Diese Ergebnisse werden an die MHRA gesendet, die entscheidet, ob das Unternehmen, das das Arzneimittel herstellt, es für eine bestimmte Verwendung vermarkten darf.
Lizenzierung einer Behandlung
Wenn die Forschung ein neues Arzneimittel identifiziert hat, muss es von der MHRA lizenziert werden, bevor es vermarktet werden kann.
Die Zulassung zeigt, dass eine Behandlung bestimmte Sicherheits- und Wirksamkeitsstandards erfüllt hat.
Die Sicherheit muss in den ersten Jahren einer neu zugelassenen Behandlung sorgfältig überwacht werden.
Dies liegt daran, dass seltene Nebenwirkungen, die in klinischen Studien nicht offensichtlich waren, möglicherweise zum ersten Mal auftreten.
In England und Wales entscheidet das National Institute for Health and Care Excellence (NICE), ob das NHS Behandlungen anbieten soll.
Wo finde ich Ergebnisse von Studien, die für mich relevant sind?
Die Ergebnisse klinischer Studien werden in der Regel in medizinischen Fachzeitschriften und Online-Evidenzbibliotheken veröffentlicht.

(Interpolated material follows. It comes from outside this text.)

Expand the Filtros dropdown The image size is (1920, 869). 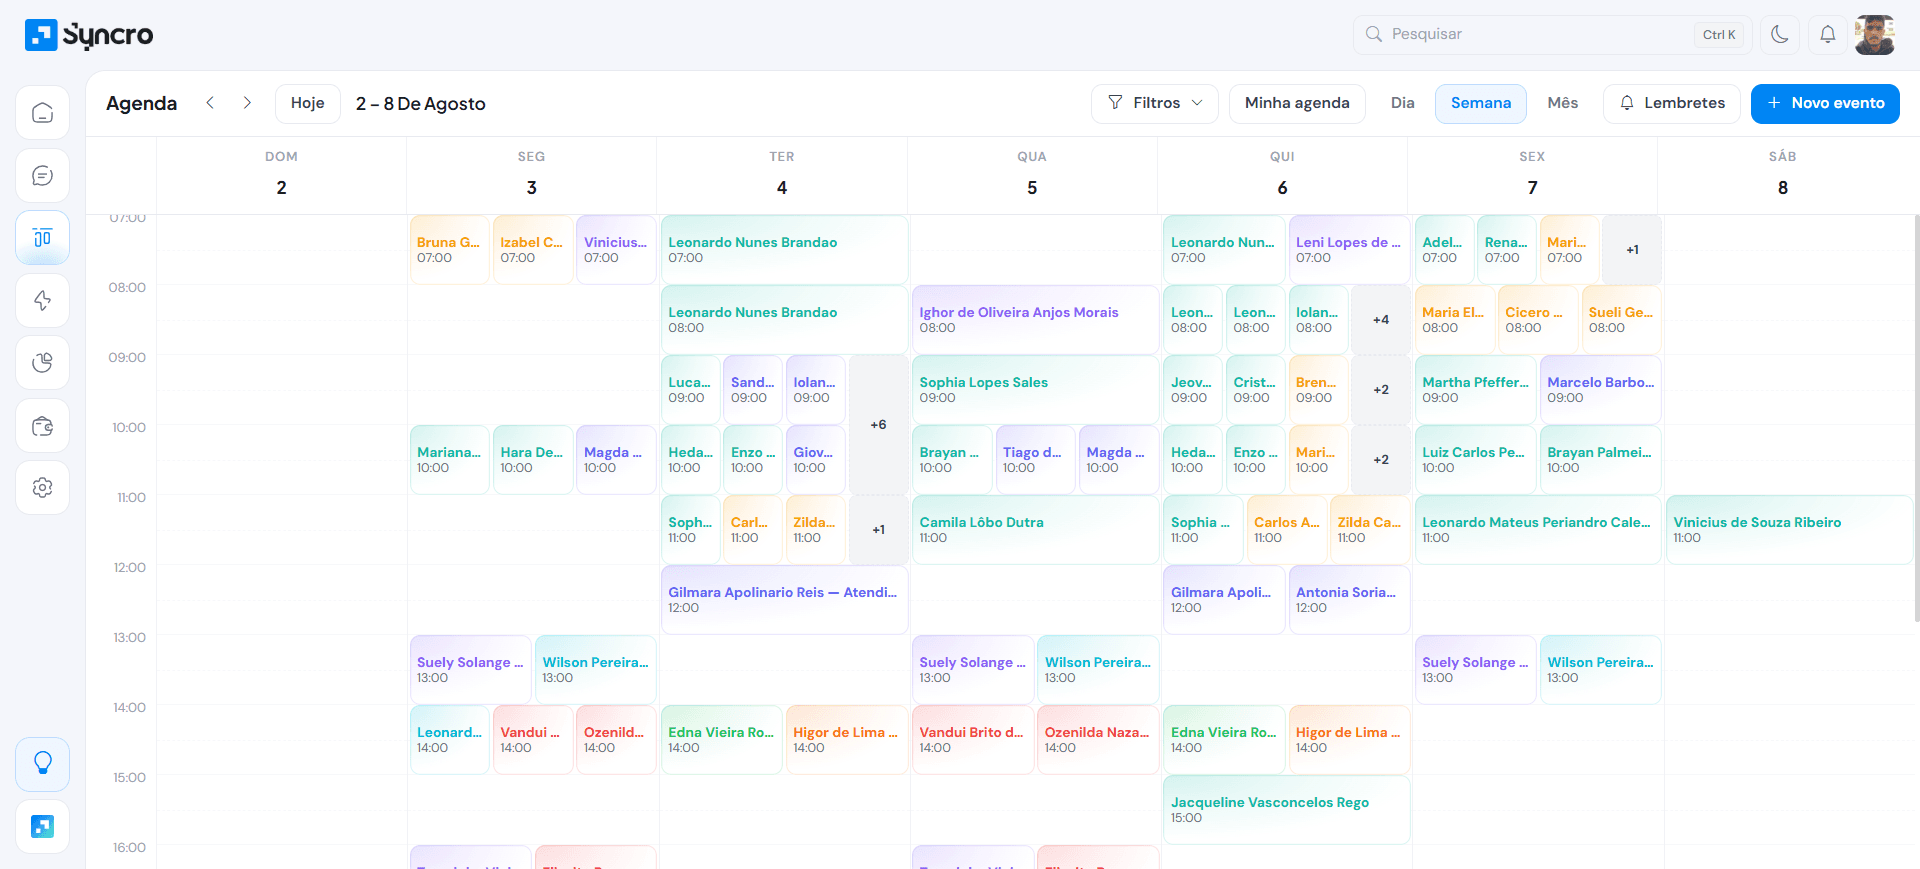click(1155, 103)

Einige der bekanntesten Beispiele sind:
- Das medizinische Journal von Lancet
- British Medical Journal (BMJ)
- Das New England Journal of Medicine
- Cochrane Library - eine Sammlung hochwertiger Nachweise
- NHS-Evidenzdatenbank
Sie können eine Suchmaschine wie Google verwenden, um nach Artikeln zu suchen und Zusammenfassungen (Abstracts) zu lesen.
In der Regel können Sie jedoch nicht alle Artikel anzeigen, ohne das Journal abonniert zu haben.
Außerdem werden Forschungsarbeiten nicht in einfachem Englisch verfasst und verwenden oft viele medizinische, wissenschaftliche und statistische Begriffe. Sie können sehr schwer zu verstehen sein.
Berichterstattung in Zeitungen
Sie werden oft Geschichten über Forschungsergebnisse in den Mainstream-Medien sehen.
Nachrichten sind zwar leichter zu lesen als Originalarbeiten, aber manchmal sind die Ergebnisse übertrieben oder sensationell.
Die NHS-Website soll dies für Sie verdeutlichen. Hinter den Schlagzeilen verbirgt sich ein unabhängiger Dienst, der die aktuellen Gesundheitsberichte analysiert.
Ziel ist es, die Hintergründe der Schlagzeilen zu erläutern und die durchgeführten Forschungsarbeiten besser zu verstehen.